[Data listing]

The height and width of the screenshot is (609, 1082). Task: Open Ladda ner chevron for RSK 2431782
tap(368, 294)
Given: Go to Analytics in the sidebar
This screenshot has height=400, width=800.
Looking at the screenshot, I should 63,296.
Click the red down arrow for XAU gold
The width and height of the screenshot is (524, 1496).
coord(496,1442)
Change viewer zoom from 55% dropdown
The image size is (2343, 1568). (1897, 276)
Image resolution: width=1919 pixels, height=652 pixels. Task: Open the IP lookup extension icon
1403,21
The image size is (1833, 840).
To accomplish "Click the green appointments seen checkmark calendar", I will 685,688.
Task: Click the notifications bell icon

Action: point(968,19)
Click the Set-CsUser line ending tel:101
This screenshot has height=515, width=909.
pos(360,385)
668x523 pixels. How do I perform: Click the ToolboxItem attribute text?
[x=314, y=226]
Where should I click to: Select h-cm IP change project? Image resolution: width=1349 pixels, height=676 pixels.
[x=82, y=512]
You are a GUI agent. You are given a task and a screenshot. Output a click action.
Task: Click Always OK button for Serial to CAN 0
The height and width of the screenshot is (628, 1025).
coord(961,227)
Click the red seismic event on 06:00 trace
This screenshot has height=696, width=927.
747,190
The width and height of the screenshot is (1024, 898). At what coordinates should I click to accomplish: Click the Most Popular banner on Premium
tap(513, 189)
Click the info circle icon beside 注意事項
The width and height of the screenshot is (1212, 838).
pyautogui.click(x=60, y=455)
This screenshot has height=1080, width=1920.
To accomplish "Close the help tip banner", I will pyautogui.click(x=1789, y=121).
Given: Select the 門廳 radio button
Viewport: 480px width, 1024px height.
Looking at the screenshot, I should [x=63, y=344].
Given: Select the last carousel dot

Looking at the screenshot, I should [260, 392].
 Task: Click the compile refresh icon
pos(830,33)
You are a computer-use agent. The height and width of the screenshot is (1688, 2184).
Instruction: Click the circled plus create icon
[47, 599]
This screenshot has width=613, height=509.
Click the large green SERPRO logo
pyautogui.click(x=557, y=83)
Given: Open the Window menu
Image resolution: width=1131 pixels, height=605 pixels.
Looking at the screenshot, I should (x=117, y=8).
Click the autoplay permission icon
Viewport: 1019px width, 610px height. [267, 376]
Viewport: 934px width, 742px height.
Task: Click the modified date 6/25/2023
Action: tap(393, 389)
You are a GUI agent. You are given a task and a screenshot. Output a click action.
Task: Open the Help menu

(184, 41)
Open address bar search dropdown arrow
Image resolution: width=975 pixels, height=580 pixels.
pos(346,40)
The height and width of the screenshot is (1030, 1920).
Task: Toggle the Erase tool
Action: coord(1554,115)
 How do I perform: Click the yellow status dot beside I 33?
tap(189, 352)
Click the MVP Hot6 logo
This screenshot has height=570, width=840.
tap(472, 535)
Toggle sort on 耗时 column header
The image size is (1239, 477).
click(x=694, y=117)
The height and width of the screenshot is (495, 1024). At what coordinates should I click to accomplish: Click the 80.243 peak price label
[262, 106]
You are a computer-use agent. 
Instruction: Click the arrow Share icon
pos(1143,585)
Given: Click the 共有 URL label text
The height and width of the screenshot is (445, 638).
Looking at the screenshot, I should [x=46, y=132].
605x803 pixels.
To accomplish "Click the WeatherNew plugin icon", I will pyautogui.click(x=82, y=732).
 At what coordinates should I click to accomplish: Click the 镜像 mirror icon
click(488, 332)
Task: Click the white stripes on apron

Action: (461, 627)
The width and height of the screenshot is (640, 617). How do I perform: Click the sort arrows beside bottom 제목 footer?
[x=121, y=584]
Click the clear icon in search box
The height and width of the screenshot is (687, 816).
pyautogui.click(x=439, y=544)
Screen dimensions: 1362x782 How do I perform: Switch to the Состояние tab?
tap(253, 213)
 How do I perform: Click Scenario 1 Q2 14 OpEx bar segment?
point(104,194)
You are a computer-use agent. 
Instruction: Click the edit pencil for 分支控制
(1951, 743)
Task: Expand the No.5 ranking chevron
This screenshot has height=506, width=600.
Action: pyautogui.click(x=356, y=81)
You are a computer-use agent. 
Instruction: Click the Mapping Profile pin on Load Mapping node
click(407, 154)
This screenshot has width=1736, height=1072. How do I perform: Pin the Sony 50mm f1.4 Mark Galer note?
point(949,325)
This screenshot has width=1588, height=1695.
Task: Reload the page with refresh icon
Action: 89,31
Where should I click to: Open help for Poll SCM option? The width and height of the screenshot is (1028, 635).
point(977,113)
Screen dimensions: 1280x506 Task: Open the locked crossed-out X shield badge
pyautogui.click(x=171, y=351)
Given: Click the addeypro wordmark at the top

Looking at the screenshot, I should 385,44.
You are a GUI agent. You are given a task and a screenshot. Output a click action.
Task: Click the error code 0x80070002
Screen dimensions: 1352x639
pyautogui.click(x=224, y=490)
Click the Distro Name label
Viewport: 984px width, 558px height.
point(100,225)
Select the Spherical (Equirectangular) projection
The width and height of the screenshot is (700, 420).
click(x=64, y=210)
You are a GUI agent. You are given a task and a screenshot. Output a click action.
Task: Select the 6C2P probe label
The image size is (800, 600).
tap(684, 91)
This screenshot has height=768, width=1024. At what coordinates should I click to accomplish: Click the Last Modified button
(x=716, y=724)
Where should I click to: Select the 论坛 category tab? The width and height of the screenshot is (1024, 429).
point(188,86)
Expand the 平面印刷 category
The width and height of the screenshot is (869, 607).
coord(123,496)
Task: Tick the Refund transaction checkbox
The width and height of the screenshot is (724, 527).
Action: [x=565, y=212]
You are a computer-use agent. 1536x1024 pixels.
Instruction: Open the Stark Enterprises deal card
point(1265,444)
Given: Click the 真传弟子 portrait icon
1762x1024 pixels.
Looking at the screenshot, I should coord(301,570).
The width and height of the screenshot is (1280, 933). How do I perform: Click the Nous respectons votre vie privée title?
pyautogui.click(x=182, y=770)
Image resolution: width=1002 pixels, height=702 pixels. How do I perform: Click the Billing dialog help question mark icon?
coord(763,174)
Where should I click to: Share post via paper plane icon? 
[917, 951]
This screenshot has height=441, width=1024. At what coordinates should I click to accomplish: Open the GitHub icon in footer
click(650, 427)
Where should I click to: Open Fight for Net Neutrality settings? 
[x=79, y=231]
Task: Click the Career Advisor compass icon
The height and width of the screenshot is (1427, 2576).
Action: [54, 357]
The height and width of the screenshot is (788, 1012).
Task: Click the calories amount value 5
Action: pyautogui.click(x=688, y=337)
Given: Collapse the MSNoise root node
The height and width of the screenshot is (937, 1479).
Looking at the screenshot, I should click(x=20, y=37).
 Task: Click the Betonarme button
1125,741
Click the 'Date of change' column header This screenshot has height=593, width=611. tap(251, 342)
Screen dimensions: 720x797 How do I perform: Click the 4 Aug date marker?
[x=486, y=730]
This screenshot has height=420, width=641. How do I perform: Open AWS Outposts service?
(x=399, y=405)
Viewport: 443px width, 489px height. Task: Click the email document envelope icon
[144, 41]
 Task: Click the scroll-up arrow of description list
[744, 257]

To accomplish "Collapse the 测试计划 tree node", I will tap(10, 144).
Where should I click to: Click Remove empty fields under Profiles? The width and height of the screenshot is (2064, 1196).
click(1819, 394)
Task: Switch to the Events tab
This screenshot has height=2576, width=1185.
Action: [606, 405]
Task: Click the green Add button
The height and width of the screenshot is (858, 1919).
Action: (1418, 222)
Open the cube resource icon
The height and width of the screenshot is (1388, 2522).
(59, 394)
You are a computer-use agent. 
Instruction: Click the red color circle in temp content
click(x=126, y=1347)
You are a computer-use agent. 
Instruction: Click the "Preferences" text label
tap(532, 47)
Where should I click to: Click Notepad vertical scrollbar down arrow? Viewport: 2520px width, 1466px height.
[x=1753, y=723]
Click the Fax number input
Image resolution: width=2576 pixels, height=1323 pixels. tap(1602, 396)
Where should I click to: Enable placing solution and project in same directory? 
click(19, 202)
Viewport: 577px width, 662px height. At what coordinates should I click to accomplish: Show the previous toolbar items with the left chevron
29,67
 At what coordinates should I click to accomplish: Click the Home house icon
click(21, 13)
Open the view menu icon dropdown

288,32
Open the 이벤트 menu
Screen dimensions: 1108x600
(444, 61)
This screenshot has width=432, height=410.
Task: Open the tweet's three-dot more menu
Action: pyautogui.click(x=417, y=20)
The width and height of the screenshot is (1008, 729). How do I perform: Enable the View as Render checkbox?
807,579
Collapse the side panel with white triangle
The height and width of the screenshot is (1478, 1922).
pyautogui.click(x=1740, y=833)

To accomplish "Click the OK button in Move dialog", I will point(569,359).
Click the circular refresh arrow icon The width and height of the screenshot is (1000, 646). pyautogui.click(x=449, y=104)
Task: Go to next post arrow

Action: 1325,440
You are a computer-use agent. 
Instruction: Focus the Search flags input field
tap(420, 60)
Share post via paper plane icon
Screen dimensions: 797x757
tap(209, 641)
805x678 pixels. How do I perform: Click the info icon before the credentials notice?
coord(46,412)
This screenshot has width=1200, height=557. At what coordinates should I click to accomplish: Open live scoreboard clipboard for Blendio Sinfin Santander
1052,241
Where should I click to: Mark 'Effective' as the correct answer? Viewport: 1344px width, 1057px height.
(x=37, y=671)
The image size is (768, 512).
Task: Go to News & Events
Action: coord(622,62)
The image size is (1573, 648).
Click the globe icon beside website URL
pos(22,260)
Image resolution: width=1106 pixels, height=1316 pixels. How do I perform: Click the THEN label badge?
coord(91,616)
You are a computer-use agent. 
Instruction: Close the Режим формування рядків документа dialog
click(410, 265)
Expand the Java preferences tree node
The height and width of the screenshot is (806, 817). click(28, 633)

EXERCISE:
Copy out the items word for word, from the start of the list through the line containing "[x=82, y=512]".

WORKED SOLUTION:
The height and width of the screenshot is (609, 1082). Task: Open Ladda ner chevron for RSK 2431782
tap(368, 294)
Given: Go to Analytics in the sidebar
This screenshot has height=400, width=800.
Looking at the screenshot, I should 63,296.
Click the red down arrow for XAU gold
The width and height of the screenshot is (524, 1496).
coord(496,1442)
Change viewer zoom from 55% dropdown
The image size is (2343, 1568). (1897, 276)
Image resolution: width=1919 pixels, height=652 pixels. Task: Open the IP lookup extension icon
1403,21
The image size is (1833, 840).
To accomplish "Click the green appointments seen checkmark calendar", I will 685,688.
Task: Click the notifications bell icon

Action: point(968,19)
Click the Set-CsUser line ending tel:101
This screenshot has height=515, width=909.
pos(360,385)
668x523 pixels. How do I perform: Click the ToolboxItem attribute text?
[x=314, y=226]
Where should I click to: Select h-cm IP change project? Image resolution: width=1349 pixels, height=676 pixels.
[x=82, y=512]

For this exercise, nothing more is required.